• [Exercise aim] Convert the lines below into a JSON list of strings, one string per line and blank lines omitted, starting at the beginning of the items and ending at the line that contains "Action: pyautogui.click(x=442, y=318)".

• [Recorded data]
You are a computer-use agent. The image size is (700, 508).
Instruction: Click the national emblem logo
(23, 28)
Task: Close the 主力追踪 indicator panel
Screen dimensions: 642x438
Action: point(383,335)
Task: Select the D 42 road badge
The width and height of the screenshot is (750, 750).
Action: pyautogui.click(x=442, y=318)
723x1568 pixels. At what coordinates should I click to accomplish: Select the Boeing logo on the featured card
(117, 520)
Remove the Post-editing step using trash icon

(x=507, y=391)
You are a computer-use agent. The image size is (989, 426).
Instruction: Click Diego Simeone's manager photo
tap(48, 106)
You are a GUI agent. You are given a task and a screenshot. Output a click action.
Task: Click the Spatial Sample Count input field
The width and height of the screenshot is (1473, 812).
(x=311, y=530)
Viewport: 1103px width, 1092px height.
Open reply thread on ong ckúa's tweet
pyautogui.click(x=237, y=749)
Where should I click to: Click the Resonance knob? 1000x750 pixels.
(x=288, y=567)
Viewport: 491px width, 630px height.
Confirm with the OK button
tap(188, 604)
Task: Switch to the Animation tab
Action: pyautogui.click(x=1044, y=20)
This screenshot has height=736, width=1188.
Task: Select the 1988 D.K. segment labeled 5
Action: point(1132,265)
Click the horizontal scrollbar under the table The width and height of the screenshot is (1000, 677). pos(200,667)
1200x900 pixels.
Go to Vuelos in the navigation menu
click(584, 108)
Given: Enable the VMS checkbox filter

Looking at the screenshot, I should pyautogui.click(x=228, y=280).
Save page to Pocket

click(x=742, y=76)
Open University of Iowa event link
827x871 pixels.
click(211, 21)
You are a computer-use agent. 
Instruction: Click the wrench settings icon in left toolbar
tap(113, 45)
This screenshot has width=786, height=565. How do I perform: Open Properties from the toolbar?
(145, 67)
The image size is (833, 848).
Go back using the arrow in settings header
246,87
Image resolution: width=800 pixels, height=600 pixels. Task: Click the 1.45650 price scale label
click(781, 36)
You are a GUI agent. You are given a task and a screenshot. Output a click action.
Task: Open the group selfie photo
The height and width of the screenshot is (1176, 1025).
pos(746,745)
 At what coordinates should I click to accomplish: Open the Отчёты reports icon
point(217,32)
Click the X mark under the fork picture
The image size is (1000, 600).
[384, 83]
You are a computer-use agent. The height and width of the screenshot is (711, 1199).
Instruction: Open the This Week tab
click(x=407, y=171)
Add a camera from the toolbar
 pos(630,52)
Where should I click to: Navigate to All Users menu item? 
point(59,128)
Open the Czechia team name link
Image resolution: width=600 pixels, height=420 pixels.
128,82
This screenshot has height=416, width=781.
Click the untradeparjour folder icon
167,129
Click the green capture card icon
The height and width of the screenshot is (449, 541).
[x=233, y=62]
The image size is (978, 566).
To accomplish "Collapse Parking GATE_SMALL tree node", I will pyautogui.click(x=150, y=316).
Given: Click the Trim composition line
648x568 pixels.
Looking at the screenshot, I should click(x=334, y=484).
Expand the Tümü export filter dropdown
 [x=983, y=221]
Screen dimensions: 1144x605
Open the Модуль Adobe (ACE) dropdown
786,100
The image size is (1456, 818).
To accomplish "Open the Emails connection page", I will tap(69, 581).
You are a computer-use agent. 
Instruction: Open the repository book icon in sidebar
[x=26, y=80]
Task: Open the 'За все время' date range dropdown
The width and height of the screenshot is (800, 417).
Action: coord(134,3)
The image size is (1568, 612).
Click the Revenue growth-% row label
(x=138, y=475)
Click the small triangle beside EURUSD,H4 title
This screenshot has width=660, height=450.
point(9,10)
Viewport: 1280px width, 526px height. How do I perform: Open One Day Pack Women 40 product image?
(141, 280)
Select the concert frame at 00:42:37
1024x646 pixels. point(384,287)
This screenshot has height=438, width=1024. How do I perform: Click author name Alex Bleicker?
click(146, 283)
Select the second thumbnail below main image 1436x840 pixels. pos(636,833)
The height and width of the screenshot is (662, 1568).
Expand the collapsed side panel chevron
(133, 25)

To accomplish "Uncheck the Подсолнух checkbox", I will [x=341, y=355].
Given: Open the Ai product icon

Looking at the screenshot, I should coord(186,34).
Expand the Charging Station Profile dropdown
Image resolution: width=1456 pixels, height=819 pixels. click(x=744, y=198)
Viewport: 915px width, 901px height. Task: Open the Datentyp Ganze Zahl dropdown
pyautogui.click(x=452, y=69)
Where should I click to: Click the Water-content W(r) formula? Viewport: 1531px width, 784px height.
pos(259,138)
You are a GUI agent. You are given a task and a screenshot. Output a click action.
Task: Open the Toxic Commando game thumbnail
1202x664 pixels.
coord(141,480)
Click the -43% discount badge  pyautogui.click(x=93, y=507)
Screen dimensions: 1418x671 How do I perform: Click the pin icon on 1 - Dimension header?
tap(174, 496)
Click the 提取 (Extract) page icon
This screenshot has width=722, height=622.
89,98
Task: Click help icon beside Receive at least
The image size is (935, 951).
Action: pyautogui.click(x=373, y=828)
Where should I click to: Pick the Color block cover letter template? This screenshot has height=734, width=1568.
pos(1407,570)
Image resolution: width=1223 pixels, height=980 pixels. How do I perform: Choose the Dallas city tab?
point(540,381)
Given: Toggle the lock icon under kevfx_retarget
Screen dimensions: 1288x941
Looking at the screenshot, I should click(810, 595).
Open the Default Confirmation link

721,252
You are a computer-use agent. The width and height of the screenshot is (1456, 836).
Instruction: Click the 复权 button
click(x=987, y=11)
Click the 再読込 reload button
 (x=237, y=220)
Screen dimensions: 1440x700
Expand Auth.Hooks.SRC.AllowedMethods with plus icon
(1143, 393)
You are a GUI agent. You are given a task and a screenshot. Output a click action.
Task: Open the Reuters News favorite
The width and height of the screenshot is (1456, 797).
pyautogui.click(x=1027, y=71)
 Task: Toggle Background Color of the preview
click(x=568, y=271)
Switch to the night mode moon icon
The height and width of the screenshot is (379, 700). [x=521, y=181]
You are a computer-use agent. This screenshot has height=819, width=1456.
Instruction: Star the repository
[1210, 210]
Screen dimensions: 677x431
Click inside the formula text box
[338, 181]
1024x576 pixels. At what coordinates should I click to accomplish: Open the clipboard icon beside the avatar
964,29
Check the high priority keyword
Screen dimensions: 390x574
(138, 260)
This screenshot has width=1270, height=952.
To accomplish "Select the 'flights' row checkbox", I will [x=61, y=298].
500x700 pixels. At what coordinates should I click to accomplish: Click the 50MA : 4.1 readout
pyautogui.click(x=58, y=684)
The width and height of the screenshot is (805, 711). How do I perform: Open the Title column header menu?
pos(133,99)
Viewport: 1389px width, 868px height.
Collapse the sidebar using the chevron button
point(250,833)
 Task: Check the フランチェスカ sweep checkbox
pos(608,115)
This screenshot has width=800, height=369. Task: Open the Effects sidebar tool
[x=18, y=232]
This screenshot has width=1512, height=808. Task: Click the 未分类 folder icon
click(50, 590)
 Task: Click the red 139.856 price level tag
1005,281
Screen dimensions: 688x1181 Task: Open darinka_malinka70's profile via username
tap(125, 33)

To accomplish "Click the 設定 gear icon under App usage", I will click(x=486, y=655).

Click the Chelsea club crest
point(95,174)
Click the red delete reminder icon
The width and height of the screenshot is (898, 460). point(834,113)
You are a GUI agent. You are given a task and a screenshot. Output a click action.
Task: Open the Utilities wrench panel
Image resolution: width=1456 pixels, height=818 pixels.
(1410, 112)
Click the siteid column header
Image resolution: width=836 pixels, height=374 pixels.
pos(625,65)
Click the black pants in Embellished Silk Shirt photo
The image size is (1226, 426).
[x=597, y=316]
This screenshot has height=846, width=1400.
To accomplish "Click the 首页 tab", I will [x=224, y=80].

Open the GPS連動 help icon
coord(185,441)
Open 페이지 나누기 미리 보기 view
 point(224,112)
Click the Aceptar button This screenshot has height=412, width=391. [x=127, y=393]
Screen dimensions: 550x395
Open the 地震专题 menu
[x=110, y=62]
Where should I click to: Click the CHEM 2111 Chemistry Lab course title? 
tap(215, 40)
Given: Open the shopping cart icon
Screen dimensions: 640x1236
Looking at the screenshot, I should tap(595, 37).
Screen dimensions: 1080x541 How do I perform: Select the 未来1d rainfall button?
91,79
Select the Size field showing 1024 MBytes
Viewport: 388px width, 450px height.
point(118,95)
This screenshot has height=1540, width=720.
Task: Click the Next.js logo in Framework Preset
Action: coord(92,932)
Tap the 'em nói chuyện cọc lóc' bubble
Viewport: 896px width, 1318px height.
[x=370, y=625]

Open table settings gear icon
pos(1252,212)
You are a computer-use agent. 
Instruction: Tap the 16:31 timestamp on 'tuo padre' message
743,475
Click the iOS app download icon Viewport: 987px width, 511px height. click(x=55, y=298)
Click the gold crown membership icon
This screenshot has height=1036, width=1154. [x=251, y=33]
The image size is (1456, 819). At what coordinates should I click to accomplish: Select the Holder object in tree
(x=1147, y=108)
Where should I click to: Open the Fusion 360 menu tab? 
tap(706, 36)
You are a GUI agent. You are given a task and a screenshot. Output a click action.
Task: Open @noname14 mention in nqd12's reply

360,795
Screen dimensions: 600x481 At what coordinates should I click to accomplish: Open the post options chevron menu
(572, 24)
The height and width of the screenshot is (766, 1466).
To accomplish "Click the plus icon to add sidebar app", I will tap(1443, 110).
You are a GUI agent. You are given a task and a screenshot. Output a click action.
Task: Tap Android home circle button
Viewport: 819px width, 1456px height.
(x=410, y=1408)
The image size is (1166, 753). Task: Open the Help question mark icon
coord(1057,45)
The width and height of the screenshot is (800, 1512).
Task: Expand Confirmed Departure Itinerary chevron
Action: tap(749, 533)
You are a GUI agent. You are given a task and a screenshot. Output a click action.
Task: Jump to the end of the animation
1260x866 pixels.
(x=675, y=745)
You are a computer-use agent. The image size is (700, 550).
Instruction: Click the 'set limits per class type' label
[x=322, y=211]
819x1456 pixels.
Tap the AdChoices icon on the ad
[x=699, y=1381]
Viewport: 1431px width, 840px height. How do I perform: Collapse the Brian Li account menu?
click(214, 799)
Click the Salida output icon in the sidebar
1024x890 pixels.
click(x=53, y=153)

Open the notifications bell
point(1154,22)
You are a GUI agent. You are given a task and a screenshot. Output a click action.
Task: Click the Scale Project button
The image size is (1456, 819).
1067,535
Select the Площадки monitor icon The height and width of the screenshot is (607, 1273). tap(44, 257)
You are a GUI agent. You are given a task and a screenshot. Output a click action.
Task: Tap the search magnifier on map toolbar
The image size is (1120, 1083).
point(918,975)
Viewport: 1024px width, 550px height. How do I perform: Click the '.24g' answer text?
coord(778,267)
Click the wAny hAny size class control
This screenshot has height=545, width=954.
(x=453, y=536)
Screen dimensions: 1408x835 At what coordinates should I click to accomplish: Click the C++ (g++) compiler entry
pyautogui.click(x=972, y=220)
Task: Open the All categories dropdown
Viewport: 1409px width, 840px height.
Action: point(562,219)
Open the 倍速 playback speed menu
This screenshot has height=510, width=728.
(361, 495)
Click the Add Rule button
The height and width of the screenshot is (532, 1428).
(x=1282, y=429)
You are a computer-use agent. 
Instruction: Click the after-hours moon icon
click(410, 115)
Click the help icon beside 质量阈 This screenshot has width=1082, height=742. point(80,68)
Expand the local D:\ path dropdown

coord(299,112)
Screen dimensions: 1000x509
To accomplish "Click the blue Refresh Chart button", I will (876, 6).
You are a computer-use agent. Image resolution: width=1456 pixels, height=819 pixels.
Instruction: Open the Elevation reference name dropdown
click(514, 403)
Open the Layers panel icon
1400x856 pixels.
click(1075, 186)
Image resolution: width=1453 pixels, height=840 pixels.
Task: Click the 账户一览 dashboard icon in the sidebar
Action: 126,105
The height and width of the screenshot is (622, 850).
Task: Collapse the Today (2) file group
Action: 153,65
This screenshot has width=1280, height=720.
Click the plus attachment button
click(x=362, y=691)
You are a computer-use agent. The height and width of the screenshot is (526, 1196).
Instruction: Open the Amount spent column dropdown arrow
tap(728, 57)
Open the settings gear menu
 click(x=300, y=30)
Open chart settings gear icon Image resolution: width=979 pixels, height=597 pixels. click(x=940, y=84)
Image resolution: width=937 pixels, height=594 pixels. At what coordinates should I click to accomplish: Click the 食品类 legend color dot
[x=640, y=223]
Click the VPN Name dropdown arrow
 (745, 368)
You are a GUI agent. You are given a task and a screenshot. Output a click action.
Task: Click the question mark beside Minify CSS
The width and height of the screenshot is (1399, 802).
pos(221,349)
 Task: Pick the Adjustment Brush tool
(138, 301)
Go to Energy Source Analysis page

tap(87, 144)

• [Written reply]
[
  "You are a computer-use agent. The image size is (700, 508).",
  "Instruction: Click the national emblem logo",
  "(23, 28)",
  "Task: Close the 主力追踪 indicator panel",
  "Screen dimensions: 642x438",
  "Action: point(383,335)",
  "Task: Select the D 42 road badge",
  "The width and height of the screenshot is (750, 750).",
  "Action: pyautogui.click(x=442, y=318)"
]